(Records provided begins)

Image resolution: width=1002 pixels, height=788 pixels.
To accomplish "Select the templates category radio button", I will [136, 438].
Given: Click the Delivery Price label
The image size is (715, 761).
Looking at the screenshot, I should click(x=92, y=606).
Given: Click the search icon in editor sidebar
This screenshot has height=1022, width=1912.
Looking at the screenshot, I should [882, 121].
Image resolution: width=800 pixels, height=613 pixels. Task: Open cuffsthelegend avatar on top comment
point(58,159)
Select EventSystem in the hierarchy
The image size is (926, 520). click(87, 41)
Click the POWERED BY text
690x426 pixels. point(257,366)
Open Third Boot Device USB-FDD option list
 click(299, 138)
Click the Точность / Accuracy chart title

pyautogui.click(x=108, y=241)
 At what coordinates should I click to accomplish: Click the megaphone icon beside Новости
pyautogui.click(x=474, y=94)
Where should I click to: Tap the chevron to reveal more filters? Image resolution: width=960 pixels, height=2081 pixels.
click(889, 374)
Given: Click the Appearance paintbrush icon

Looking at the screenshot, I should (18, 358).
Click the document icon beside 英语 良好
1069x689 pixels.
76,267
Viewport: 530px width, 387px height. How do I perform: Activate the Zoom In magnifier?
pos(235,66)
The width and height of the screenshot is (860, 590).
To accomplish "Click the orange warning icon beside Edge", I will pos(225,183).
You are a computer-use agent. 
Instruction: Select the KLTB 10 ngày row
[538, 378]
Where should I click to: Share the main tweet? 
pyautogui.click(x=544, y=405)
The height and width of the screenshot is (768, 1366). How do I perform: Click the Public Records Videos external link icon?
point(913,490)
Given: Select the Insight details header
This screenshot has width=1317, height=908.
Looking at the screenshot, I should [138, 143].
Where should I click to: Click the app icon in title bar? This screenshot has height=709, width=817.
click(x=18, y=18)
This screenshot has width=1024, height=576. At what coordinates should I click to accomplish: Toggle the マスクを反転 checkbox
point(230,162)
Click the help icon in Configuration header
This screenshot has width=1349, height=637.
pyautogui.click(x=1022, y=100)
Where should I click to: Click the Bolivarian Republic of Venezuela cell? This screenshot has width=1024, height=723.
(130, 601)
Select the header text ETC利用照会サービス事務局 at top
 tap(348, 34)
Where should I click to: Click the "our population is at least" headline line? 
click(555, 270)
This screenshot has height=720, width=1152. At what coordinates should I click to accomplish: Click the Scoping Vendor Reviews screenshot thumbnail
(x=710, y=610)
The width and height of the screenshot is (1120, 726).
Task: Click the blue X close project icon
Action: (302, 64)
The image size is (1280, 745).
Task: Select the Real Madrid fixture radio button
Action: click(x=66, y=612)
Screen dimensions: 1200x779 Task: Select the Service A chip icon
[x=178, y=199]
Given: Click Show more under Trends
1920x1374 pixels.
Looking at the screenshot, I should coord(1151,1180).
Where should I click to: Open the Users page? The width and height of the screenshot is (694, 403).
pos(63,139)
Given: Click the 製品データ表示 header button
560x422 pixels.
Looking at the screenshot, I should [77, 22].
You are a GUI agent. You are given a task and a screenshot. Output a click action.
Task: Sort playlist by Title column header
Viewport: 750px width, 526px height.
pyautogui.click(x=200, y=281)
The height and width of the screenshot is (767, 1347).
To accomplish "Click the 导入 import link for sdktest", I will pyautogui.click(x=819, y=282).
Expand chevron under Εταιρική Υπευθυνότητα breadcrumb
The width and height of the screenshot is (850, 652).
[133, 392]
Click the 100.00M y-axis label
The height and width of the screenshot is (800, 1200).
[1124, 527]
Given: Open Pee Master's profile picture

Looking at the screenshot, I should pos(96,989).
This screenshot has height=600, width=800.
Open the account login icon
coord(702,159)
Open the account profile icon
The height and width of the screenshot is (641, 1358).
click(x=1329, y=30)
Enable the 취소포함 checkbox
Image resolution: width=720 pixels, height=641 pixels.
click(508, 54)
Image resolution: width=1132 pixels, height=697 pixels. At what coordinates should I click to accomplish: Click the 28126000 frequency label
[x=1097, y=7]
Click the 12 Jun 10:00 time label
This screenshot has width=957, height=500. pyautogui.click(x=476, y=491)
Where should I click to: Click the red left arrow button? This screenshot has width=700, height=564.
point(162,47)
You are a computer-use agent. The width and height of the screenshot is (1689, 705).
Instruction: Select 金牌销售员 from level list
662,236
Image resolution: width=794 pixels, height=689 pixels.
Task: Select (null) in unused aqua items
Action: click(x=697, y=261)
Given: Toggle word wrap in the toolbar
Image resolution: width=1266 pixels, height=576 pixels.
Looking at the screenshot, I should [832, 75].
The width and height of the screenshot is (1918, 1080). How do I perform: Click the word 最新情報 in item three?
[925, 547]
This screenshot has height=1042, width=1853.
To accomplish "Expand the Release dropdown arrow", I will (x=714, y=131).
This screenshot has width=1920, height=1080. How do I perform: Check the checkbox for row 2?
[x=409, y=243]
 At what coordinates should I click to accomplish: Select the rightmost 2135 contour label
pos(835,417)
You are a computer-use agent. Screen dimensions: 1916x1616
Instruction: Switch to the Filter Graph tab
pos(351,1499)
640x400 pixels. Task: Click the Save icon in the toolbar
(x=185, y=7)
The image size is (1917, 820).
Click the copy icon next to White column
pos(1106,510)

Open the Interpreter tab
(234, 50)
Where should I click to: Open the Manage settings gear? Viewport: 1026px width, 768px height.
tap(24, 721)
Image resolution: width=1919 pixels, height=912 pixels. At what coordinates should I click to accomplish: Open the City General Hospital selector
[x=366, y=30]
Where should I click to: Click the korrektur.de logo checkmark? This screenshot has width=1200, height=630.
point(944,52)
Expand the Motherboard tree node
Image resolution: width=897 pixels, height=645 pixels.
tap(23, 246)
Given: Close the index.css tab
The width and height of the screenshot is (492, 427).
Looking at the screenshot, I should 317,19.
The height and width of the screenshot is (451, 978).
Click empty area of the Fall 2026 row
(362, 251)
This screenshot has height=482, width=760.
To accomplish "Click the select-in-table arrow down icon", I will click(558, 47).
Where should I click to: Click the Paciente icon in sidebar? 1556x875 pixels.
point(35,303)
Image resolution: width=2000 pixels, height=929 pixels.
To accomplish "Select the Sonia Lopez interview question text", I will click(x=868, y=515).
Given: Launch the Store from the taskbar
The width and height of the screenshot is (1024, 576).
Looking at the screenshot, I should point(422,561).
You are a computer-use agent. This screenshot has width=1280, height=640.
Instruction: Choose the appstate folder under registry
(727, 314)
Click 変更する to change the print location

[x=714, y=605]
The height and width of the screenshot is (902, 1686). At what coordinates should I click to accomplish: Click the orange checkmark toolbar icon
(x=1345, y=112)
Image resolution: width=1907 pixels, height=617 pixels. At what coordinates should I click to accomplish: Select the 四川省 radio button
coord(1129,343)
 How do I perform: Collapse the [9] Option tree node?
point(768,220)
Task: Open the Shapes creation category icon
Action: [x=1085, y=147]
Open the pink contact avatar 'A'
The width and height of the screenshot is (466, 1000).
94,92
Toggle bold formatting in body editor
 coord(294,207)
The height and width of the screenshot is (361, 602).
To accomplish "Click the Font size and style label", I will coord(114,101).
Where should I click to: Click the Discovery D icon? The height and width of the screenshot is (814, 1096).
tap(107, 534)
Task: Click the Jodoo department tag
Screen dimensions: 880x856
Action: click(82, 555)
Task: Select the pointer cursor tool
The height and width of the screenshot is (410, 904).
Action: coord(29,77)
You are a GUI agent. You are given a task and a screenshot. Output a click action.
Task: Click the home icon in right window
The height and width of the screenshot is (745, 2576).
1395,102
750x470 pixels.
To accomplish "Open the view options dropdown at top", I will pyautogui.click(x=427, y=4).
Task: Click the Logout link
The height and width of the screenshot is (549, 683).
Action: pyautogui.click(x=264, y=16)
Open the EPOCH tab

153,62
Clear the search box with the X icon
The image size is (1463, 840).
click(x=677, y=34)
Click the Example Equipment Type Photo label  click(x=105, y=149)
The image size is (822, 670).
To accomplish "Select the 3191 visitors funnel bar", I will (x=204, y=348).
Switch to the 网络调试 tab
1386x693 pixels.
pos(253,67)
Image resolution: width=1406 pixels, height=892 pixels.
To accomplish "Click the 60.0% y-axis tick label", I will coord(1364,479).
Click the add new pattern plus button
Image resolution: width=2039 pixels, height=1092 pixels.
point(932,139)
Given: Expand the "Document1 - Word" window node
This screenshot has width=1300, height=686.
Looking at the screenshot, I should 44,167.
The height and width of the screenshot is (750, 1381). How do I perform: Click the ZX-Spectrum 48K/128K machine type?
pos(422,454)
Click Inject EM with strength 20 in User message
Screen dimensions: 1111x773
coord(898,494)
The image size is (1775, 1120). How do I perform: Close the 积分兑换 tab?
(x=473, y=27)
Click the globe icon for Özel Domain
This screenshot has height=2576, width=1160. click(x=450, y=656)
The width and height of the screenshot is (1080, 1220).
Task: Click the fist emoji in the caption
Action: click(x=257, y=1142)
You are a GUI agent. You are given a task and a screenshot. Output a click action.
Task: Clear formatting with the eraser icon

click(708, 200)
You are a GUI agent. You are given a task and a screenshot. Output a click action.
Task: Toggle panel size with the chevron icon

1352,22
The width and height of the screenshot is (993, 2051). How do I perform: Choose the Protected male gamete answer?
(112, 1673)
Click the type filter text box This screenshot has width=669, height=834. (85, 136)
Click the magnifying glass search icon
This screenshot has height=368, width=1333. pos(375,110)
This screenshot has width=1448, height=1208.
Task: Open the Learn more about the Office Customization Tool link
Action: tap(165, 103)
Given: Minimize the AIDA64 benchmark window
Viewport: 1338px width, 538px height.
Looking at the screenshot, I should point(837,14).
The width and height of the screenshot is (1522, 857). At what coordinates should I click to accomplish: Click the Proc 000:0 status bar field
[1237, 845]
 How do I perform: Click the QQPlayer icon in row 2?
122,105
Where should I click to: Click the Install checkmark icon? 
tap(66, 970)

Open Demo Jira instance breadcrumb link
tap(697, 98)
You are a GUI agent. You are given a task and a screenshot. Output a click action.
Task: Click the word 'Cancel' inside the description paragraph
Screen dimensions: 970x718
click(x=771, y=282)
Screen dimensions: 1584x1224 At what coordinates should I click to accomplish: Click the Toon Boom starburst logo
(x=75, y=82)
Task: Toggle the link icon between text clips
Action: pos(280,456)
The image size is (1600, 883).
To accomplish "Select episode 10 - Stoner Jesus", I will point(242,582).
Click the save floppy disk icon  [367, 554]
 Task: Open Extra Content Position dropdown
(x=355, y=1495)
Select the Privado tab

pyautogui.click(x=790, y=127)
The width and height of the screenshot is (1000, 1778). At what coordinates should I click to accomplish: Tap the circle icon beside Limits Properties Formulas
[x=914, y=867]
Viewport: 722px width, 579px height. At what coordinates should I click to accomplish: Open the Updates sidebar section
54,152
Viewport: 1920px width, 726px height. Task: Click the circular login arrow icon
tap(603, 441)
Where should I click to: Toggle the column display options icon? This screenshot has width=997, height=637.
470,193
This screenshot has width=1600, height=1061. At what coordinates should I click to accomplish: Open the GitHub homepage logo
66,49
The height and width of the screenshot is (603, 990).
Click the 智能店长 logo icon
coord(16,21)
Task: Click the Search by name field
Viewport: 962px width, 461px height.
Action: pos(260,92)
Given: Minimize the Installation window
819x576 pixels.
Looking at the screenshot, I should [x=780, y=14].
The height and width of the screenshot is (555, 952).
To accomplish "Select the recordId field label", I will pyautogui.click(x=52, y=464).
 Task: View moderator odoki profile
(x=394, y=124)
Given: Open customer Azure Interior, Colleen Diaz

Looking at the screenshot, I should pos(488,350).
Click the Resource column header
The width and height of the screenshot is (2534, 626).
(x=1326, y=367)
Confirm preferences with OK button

(Records provided ends)

Exercise goal:
Nothing but the lines above from the one containing "Given: Minimize the Installation window" through the one containing "Click the Resource column header" should appear in the answer, each repeated exactly.

Solution for this problem:
Given: Minimize the Installation window
819x576 pixels.
Looking at the screenshot, I should [x=780, y=14].
The height and width of the screenshot is (555, 952).
To accomplish "Select the recordId field label", I will pyautogui.click(x=52, y=464).
 Task: View moderator odoki profile
(x=394, y=124)
Given: Open customer Azure Interior, Colleen Diaz

Looking at the screenshot, I should pos(488,350).
Click the Resource column header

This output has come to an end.